Cepstral distance based channel selection for distant speech recognition☆
Introduction
Despite the extensive efforts that have been made for reliable automatic speech recognition (ASR), the performance of many voiced based systems is still inadequate under certain conditions. For example, ASR is seriously affected by the presence of reverberation, background noise, and overlapping speakers. In order to overcome these limitations in distant-talking scenarios, some of the most effective strategies adopt the use of multiple microphones (Wölfel, McDonough, 2009, Brandstein, Ward, 2001). There are many applications, e.g., in domestic environments, for which a significant improvement in terms of speech recognition rate can be obtained by deploying a large number of microphones, clustered in arrays with specific geometries, and distributed in such a way to cover the whole environment. A sparse distribution of single microphones in space, combined with an automatic channel selection (CS), represents a simple and effective solution to limit the overall complexity of a distant speech recognition (DSR) system.
CS makes the reasonable assumption that among the acquired microphone signals there is one that can lead to a better recognition performance than the others. In order to identify the related microphone, it is worth addressing the attributes of the signal and the characteristics of the communication channel that shaped the uttered speech from the source to the sensor, and depends on the speaker location, the head orientation, and the room acoustics. The latter variabilities determine the overall reverberation effects that can be observed in the distant microphone signal. Environmental noise, although it is not the main focus of this work, also represents a relevant issue, in particular when it is more concentrated in some areas, i.e., when it introduces more distortion into a subset of the available microphones.
Various CS methods have been presented in the literature, as reported in the following. Some of them rely on measures that quantify the effect of the channel on the speech signals. Examples of these measures are the envelope variance (EV) (Wolf and Nadeu, 2014) and the modulation spectrum ratio (Himawan et al., 2015). Also energy-based techniques can be applied to CS, in particular under controlled conditions as when a calibrated set of microphones is available (Wolf and Nadeu, 2010).
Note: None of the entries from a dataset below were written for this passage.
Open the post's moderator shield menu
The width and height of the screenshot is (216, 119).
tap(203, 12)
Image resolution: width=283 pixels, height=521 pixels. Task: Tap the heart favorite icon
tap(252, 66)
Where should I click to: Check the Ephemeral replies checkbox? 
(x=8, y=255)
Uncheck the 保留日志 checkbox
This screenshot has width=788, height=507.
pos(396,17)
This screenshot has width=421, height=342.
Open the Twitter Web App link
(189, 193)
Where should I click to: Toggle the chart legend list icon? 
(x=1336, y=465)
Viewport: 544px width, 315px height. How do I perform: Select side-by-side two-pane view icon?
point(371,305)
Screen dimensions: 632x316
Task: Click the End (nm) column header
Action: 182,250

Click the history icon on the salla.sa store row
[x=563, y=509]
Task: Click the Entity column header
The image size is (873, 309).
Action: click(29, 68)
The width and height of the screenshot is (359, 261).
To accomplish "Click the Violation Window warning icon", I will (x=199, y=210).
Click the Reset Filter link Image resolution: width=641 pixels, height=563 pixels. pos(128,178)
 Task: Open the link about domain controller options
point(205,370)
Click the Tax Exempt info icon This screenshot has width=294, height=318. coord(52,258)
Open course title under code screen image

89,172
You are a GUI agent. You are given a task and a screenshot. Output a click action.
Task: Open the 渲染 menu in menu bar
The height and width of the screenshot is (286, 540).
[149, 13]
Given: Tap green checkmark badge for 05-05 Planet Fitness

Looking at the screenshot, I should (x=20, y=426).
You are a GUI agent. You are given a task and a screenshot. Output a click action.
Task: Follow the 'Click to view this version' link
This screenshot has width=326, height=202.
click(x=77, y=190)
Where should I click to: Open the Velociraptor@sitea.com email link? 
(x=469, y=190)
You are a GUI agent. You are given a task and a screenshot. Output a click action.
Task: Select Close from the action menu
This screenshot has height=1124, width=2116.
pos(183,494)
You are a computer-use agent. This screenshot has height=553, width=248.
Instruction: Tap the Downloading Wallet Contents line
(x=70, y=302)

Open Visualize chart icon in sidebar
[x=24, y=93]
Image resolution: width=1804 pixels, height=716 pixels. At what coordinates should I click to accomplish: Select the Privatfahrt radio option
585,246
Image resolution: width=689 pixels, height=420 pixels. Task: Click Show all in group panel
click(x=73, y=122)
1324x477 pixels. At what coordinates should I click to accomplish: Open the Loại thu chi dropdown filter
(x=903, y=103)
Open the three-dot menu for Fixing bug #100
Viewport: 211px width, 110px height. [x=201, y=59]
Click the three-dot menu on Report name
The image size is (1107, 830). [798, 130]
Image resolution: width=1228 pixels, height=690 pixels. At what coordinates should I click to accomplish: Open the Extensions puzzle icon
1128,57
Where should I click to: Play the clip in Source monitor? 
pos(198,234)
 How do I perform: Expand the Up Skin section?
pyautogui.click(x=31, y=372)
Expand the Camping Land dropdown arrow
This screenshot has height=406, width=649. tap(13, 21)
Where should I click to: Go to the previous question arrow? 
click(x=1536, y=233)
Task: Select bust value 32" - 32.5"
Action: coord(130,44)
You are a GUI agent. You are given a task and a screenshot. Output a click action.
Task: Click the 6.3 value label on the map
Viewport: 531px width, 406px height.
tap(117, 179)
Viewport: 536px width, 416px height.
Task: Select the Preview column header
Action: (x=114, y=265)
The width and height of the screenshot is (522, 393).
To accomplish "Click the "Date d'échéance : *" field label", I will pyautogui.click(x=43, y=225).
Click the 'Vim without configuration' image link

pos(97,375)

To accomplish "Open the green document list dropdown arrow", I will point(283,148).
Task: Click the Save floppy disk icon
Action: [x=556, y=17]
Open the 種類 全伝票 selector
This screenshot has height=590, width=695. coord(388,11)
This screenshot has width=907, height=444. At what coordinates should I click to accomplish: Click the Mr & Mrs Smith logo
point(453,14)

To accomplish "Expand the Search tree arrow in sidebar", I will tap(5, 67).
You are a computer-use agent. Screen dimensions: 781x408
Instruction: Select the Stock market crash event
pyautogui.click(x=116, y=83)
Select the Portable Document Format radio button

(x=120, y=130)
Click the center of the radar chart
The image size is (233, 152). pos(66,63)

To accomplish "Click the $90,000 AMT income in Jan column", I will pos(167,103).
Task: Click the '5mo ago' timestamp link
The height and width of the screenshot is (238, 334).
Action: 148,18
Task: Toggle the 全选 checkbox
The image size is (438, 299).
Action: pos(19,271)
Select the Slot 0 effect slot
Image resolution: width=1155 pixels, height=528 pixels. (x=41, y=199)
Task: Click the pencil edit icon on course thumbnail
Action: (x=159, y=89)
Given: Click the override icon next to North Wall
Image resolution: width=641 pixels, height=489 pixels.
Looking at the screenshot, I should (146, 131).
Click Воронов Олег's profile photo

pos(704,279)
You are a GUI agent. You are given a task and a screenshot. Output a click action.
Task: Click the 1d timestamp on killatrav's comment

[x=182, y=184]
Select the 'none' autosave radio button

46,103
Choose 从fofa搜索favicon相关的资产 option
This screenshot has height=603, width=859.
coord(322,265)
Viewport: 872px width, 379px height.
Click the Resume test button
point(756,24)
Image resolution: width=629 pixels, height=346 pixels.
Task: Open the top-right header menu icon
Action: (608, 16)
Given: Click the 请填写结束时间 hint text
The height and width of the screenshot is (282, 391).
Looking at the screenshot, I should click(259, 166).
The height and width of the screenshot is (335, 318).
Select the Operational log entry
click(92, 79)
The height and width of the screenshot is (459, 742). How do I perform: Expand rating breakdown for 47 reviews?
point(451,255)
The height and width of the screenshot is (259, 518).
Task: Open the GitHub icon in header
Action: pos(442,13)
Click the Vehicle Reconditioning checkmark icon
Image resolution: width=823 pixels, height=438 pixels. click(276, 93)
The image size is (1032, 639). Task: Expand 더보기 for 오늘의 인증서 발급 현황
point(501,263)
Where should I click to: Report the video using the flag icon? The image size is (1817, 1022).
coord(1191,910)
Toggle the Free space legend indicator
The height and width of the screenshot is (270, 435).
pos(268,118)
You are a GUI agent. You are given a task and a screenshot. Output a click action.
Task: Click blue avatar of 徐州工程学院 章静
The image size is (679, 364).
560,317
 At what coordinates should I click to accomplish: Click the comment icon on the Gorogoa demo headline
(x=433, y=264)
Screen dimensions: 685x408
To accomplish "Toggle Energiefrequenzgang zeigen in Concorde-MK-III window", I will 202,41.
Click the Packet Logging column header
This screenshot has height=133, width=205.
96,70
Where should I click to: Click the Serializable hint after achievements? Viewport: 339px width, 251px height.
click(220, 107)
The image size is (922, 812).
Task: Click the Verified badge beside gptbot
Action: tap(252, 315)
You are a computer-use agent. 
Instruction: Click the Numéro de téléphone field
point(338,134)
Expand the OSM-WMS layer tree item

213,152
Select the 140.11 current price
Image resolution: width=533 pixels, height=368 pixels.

In a previous work, we presented an initial study of how objective signal quality measures, in particular the cepstral distance (CD), can be successfully applied to CS problem (Guerrero et al., 2016). However, we believe that an important requirement, for a more effective application of these quality measures to our problem, is an in-depth understanding of their relationship with DSR performance. In order to address this missing link between CS and DSR, this work aims to provide a novel methodology for assessing the performance and limitations of CS methods, as far as reverberation effects are concerned. To the best of our knowledge, this represents the first empirical study that characterizes, from a quantitative standpoint, the overall system behavior under parameters such as the distance between the speaker and microphones, the speaker orientation, and the microphone network configuration. Additionally, this work constitutes an extensive and deeper investigation of the CD based technique outlined in Guerrero et al. (2016). We discuss the effectiveness of CD to characterize the reverberation in a room e.g., relating it to the direct-to-reverberant ratio (DRR) feature, supporting its application to CS for DSR. Also, we present evidence that shows that CD based CS is strongly related to an oracle selection of the best recognized channels. Then, the investigated approach is analyzed under variations on the setup that regard the speaker position and orientation, and the microphone network configuration. Finally, we extend our findings and confirm the benefits of applying CS to DSR with the use of real data, on which the proposed method achieves a better performance than an EV based state-of-the-art method.
The remaining of this paper is organized as follows. In Section 2 multi-microphone processing for DSR is discussed. Specific parameters of the room acoustics are presented in Section 3. An overview of the most relevant CS methods is given in Section 4. CD based CS is elaborated in Section 5. In Section 6, details about the experimental framework are provided. The activities and analysis performed on the different experimental settings, and their corresponding results, are presented in Sections 7 and 8. Finally, in Section 9 the conclusions of the study and possible directions for future activities are discussed.
Section snippets
Multi-microphone processing for DSR
The problem of DSR in a multi-microphone setting comprises, on one hand, the techniques used for multi-microphone speech processing and, on the other hand, the acoustic properties of the reverberant environments.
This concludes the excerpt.